Antigen_Decay_Nan.csv (8.0 KB)

STAN Code

data {
  int N;         
  int K; 
  real x[K];
  real y[N,K];              
 }
parameters {
 real beta;      
 real<lower=1> sigma;
 real<lower=1> muu;
 real<lower=0> sigmau;
 vector[N] U_raw;
}
transformed parameters { 
  real nu[N,K]; 
  vector[N] U=U_raw * sigmau+muu;
  for(n in 1:N){
    for(k in 1:K){
      nu[n,k]=U[n]+beta * x[k];
    }
  }
}
model {
  U_raw ~ std_normal();
  for(n in 1:N){
    for (k in 1:K){
      y[n,k] ~ normal(nu[n,k],sigma);
    }
  }
}

R Code

datay <- read.csv("Antigen_Decay_Nan.csv")
N=100
age=c(6.5, 7.5, 10.5,13.5,16.5,21.5)
n=length(age)
X <- log(age-5.5)
antigen_dat <- list(N = N, 
                    K = n,
                    x = X,
                    y=datay)
fit <- stan(file = 'measles_stan.stan', data = antigen_dat)
print(fit, pars = c("beta", "muu","sigmau", "sigma"))
traceplot(fit, pars = c("beta", "muu","sigmau", "sigma"), inc_warmup = FALSE, nrow = 2)

edit: code formatted by @Max_Mantei

See this lecture, and the missing data section of the SUG.

2 Likes

Thanks for the links. I now changed the format of the data data to have id for individual measurements.

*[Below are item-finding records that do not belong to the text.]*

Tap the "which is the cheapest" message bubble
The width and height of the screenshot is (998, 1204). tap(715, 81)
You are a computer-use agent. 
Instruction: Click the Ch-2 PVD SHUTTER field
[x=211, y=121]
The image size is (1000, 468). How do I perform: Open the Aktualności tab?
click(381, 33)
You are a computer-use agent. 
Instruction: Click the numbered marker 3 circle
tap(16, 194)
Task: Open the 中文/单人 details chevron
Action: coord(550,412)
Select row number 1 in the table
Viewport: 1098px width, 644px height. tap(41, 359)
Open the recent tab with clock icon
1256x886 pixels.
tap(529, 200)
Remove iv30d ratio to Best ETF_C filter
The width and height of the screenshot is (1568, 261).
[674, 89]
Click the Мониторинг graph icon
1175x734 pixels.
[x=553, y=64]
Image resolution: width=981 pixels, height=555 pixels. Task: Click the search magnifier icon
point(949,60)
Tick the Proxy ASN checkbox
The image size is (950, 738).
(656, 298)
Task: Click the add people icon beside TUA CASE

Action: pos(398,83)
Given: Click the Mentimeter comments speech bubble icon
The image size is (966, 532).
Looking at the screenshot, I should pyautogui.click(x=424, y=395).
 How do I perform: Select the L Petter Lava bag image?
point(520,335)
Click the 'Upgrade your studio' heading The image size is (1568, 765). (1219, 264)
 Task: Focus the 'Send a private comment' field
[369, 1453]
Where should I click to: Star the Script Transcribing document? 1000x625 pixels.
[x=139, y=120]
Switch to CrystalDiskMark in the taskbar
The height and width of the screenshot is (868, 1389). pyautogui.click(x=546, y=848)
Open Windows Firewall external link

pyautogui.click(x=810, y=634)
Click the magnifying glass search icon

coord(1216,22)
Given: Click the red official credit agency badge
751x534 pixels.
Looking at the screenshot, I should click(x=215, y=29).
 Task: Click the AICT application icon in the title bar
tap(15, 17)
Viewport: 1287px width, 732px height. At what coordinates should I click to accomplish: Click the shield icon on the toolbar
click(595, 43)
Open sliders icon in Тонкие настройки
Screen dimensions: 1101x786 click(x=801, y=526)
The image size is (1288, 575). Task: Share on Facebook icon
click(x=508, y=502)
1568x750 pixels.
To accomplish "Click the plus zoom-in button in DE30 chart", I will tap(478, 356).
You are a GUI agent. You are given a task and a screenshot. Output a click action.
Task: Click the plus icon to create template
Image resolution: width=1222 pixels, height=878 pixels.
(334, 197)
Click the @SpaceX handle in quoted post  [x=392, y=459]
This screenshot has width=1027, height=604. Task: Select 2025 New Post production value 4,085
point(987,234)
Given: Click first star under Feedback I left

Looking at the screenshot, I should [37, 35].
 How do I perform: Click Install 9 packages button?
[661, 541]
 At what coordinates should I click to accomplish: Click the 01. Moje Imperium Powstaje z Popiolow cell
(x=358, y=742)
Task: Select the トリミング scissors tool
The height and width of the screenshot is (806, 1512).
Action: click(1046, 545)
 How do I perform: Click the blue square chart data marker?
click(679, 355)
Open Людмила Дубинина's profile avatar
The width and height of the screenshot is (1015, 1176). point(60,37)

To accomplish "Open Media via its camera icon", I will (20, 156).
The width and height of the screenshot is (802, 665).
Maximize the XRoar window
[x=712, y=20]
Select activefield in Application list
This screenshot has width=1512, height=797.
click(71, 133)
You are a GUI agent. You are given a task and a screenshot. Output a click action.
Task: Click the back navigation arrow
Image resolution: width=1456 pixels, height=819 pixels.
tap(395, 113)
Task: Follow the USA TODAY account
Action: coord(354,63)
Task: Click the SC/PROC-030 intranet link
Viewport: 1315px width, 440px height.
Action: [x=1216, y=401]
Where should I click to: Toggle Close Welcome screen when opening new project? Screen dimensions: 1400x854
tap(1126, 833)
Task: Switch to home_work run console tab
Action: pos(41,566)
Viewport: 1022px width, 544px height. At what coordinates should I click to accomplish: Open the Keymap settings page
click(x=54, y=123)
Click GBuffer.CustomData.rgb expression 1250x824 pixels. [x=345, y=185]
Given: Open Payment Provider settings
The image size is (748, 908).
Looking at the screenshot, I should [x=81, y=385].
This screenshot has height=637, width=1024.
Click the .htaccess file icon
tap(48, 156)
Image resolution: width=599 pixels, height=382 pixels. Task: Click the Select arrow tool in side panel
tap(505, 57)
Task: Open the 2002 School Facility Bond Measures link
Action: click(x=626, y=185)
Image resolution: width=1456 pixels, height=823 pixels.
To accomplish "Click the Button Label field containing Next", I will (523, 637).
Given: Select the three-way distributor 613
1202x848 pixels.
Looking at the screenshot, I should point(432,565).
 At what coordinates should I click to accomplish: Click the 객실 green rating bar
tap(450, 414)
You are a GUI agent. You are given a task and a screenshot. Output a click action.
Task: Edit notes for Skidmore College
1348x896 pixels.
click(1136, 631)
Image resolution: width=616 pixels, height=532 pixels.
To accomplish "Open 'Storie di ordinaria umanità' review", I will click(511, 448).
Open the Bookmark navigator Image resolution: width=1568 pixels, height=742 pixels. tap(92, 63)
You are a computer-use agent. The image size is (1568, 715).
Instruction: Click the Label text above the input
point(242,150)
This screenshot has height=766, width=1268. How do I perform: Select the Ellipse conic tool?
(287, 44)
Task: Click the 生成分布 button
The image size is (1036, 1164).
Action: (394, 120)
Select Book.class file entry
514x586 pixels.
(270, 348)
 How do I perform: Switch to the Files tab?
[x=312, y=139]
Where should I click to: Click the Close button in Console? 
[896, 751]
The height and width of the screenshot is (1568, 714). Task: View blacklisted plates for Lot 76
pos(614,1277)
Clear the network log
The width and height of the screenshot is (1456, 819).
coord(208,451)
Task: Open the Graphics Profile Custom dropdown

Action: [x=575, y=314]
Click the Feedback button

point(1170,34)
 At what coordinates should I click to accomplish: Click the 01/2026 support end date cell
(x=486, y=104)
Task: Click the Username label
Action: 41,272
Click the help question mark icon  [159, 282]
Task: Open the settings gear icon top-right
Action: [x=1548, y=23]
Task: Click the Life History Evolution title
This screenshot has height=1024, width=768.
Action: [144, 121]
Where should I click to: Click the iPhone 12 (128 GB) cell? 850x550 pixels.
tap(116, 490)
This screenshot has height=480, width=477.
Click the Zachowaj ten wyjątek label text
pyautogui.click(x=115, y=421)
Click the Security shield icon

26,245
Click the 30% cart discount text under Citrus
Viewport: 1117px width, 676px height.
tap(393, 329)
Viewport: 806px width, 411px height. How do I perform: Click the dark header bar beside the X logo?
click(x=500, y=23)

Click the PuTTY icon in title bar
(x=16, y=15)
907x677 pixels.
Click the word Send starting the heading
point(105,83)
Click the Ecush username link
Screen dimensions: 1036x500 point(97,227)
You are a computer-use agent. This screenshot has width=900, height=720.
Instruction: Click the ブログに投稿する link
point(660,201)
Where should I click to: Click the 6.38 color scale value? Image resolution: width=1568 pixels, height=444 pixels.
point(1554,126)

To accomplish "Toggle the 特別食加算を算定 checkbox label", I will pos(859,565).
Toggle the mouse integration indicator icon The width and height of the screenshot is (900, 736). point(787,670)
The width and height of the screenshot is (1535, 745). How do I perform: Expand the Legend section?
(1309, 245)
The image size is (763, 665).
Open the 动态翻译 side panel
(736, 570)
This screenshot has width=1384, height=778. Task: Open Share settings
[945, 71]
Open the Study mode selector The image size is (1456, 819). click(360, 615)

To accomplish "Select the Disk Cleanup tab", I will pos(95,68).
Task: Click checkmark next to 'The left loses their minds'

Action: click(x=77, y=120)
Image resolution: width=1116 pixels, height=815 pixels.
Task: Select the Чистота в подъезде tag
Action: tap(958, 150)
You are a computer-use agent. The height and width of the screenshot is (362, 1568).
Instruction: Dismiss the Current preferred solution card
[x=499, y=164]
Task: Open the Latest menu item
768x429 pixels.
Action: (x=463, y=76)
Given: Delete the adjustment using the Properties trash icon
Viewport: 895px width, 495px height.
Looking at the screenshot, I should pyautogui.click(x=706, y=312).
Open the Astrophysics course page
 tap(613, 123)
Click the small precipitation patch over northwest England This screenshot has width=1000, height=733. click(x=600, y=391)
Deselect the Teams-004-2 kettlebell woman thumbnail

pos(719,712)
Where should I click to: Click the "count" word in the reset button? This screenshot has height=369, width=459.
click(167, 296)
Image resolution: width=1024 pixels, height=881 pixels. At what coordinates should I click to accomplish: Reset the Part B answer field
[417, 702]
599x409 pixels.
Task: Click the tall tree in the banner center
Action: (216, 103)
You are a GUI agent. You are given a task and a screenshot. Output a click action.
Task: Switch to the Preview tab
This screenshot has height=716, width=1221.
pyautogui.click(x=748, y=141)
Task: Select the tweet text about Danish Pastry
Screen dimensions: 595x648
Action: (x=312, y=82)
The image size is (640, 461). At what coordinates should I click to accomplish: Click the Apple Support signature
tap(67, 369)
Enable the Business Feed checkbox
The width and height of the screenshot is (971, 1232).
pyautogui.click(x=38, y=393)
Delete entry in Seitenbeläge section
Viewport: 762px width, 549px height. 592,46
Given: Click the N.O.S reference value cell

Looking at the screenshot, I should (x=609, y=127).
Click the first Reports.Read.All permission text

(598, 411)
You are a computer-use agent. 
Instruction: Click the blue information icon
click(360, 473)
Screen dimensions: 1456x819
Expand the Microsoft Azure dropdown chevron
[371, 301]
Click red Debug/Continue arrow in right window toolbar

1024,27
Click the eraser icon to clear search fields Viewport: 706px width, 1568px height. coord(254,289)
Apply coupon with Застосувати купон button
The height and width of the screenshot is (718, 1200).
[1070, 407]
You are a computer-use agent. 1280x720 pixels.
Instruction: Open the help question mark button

Since we are not interested in estimating the missing values, I deleted all the missing data points; I’m left with observed data which has unequal number of measurements for each individual ( i.e the id(s) are not the same size). Do you have an idea how I can handle such case in Stan
Antigen_Decay_Nan3_id.csv (9.0 KB)